Transcribe the data below line for line, keeping every character unchanged.

** START OF DATA IN THIS EXERCISE **

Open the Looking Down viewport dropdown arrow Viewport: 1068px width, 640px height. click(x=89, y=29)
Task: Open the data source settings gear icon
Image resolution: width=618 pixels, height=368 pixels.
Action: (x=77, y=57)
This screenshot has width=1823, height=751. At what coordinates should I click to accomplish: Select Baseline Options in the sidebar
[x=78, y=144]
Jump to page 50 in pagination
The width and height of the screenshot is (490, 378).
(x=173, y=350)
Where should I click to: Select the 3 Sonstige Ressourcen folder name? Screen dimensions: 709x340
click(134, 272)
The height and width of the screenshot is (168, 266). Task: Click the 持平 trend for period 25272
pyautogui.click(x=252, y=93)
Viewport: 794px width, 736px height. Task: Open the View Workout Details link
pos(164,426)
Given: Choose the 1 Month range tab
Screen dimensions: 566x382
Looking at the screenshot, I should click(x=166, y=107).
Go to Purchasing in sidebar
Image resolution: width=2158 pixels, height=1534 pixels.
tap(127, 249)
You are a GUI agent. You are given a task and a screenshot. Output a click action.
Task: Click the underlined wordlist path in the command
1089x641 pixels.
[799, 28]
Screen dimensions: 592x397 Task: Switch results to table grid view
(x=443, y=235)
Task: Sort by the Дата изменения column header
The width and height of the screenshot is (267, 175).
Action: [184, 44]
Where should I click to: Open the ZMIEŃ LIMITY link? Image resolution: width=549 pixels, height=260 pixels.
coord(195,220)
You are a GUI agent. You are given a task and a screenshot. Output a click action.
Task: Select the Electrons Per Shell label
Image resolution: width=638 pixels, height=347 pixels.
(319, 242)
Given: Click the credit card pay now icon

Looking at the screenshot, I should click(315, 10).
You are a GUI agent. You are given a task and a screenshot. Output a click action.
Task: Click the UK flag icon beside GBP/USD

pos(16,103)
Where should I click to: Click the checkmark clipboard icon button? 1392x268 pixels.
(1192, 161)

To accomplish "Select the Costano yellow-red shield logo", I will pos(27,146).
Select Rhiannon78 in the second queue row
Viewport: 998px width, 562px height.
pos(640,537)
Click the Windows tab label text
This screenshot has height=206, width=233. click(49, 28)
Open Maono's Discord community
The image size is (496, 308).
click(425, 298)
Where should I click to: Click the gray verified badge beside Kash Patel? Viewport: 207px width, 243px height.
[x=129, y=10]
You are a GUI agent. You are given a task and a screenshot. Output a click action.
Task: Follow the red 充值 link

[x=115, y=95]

** END OF DATA IN THIS EXERCISE **

THE SOLUTION:
Open the Looking Down viewport dropdown arrow Viewport: 1068px width, 640px height. click(x=89, y=29)
Task: Open the data source settings gear icon
Image resolution: width=618 pixels, height=368 pixels.
Action: (x=77, y=57)
This screenshot has width=1823, height=751. At what coordinates should I click to accomplish: Select Baseline Options in the sidebar
[x=78, y=144]
Jump to page 50 in pagination
The width and height of the screenshot is (490, 378).
(x=173, y=350)
Where should I click to: Select the 3 Sonstige Ressourcen folder name? Screen dimensions: 709x340
click(134, 272)
The height and width of the screenshot is (168, 266). Task: Click the 持平 trend for period 25272
pyautogui.click(x=252, y=93)
Viewport: 794px width, 736px height. Task: Open the View Workout Details link
pos(164,426)
Given: Choose the 1 Month range tab
Screen dimensions: 566x382
Looking at the screenshot, I should click(x=166, y=107).
Go to Purchasing in sidebar
Image resolution: width=2158 pixels, height=1534 pixels.
tap(127, 249)
You are a GUI agent. You are given a task and a screenshot. Output a click action.
Task: Click the underlined wordlist path in the command
1089x641 pixels.
[799, 28]
Screen dimensions: 592x397 Task: Switch results to table grid view
(x=443, y=235)
Task: Sort by the Дата изменения column header
The width and height of the screenshot is (267, 175).
Action: [184, 44]
Where should I click to: Open the ZMIEŃ LIMITY link? Image resolution: width=549 pixels, height=260 pixels.
coord(195,220)
You are a GUI agent. You are given a task and a screenshot. Output a click action.
Task: Select the Electrons Per Shell label
Image resolution: width=638 pixels, height=347 pixels.
(319, 242)
Given: Click the credit card pay now icon

Looking at the screenshot, I should click(315, 10).
You are a GUI agent. You are given a task and a screenshot. Output a click action.
Task: Click the UK flag icon beside GBP/USD

pos(16,103)
Where should I click to: Click the checkmark clipboard icon button? 1392x268 pixels.
(1192, 161)

To accomplish "Select the Costano yellow-red shield logo", I will pos(27,146).
Select Rhiannon78 in the second queue row
Viewport: 998px width, 562px height.
pos(640,537)
Click the Windows tab label text
This screenshot has height=206, width=233. click(49, 28)
Open Maono's Discord community
The image size is (496, 308).
click(425, 298)
Where should I click to: Click the gray verified badge beside Kash Patel? Viewport: 207px width, 243px height.
[x=129, y=10]
You are a GUI agent. You are given a task and a screenshot. Output a click action.
Task: Follow the red 充值 link

[x=115, y=95]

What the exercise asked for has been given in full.